NEGOTIATIONS ON FISHERIES SUBSIDIES
“In all, I held more than 30 bilateral sessions, and they were uniformly positive in tone. Delegations expressed great enthusiasm to fully re-engage, and to work hard to fulfil the mandate that we received from ministers at MC12,” Ambassador Gunnarsson said at the meeting of heads of delegations. His consultations were held on 8-15 February with delegations representing individual members and groups of members about how to organize work for the second wave of fisheries subsidies negotiations, he explained.
Delegations underlined how important the negotiations are for the environmental, social and economic dimensions of sustainability, he said. “I view this enthusiasm and sense of importance and connection to a bigger picture as essential enabling conditions for us to complete the second wave of negotiations in the available time. This makes me optimistic that we will be able to submit a minister-ready draft outcome by the next WTO Ministerial Conference, one year from now,” Ambassador Gunnarsson said.
All members identified as central to the negotiations the development of disciplines on subsidies contributing to overcapacity and overfishing, and the associated provisions for special and differential treatment for developing and least-developed country members, he said. Members generally pointed to the texts from negotiations before MC12 as highly relevant to this work, and also expressed openness to exploring options for these issues. Some members, he added, pointed to other outstanding issues that they wished to address in the second wave, including disciplines on subsidies contingent on fishing outside the subsidizing member's jurisdiction; provisions on transparency in respect of the use of forced labour in fishing and fishing related activities; and the issue of non-specific fuel subsidies.
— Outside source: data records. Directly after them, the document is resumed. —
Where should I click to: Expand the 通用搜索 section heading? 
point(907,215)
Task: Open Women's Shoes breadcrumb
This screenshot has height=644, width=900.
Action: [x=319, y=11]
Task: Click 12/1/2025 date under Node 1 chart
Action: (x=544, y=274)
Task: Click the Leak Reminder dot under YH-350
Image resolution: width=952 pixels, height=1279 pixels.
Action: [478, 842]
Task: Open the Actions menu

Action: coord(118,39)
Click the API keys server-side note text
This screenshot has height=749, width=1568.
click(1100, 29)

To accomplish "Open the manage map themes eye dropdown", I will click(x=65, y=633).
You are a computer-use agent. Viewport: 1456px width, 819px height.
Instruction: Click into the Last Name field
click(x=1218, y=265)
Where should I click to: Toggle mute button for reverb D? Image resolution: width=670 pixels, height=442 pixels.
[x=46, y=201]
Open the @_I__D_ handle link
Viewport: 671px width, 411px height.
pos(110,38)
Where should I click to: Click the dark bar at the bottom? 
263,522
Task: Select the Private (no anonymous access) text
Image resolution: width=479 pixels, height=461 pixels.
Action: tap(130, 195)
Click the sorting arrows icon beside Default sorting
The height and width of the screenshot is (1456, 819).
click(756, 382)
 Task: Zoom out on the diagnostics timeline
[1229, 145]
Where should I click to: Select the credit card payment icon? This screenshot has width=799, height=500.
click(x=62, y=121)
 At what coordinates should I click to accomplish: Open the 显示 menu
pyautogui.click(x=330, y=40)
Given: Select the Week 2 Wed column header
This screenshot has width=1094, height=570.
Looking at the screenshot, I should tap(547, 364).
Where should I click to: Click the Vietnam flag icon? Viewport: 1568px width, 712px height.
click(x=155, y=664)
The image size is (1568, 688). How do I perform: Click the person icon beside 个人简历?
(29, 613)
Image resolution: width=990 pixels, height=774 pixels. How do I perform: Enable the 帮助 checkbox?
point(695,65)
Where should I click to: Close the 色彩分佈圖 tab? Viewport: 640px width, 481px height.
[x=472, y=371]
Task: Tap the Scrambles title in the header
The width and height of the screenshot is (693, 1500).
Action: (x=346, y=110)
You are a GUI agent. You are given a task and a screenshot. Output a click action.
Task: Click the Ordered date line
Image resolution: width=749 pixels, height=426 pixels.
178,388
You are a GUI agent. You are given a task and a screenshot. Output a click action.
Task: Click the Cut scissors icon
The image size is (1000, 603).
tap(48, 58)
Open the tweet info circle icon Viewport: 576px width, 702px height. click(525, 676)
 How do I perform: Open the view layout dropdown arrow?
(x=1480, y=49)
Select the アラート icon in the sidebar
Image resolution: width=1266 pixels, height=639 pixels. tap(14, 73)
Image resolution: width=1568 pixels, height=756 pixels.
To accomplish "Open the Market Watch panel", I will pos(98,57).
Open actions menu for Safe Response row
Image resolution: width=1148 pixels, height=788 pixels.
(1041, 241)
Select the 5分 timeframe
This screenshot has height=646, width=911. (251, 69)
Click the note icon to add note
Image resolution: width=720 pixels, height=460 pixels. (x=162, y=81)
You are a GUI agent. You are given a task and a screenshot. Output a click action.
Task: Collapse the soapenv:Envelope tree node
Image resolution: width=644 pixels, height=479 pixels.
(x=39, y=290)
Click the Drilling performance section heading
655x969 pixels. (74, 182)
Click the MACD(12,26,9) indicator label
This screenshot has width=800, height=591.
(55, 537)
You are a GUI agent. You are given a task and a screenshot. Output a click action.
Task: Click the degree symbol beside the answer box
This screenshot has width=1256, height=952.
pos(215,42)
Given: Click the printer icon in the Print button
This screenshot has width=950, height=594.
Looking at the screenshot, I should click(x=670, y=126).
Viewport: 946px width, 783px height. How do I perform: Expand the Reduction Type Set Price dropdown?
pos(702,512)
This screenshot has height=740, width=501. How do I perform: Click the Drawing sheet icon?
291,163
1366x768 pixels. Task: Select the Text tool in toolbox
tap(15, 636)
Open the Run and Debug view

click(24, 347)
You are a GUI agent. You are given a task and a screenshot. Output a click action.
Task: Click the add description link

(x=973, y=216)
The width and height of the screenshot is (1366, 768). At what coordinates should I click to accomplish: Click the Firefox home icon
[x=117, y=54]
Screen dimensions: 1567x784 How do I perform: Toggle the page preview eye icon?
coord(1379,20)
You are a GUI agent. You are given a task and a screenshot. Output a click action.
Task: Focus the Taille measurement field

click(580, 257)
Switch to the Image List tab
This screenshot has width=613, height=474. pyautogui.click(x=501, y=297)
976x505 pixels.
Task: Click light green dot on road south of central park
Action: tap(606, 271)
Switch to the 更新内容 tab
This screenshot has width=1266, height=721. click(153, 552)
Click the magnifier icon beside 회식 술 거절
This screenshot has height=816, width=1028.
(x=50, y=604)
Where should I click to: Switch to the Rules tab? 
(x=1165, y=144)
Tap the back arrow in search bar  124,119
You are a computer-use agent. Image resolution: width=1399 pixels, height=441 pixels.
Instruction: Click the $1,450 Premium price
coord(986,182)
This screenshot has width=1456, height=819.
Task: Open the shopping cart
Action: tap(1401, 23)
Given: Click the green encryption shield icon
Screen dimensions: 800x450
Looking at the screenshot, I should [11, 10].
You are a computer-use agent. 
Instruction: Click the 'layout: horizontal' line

Based on the consultations, the chair has scheduled four periodic clusters of meetings called ‘fish weeks’ to be held until July. The chair intends to seek a broad exchange on disciplines on subsidies contributing to overcapacity and overfishing in the first few meeting clusters before moving on to text-based negotiations.
The chair further called for more members to submit their formal acceptances of the Agreement on Fisheries Subsidies, which was adopted in June 2022 at MC12. Acceptances from two-thirds of WTO members are needed for the Agreement to come into effect. Switzerland and Singapore have deposited their formal acceptances, and many other members are hard at work to deposit soon. He also noted calls from some members during the consultations for a process to develop working procedures, notification templates and other documentation that the Committee on Fisheries Subsidies will need when the Agreement enters into force. He also expressed appreciation to Japan for its recent donation, and to other members for upcoming donations, to the new Fisheries Funding Mechanism.
The next fisheries subsidies meeting will be during the first 'fish week' scheduled for the week of 20 March.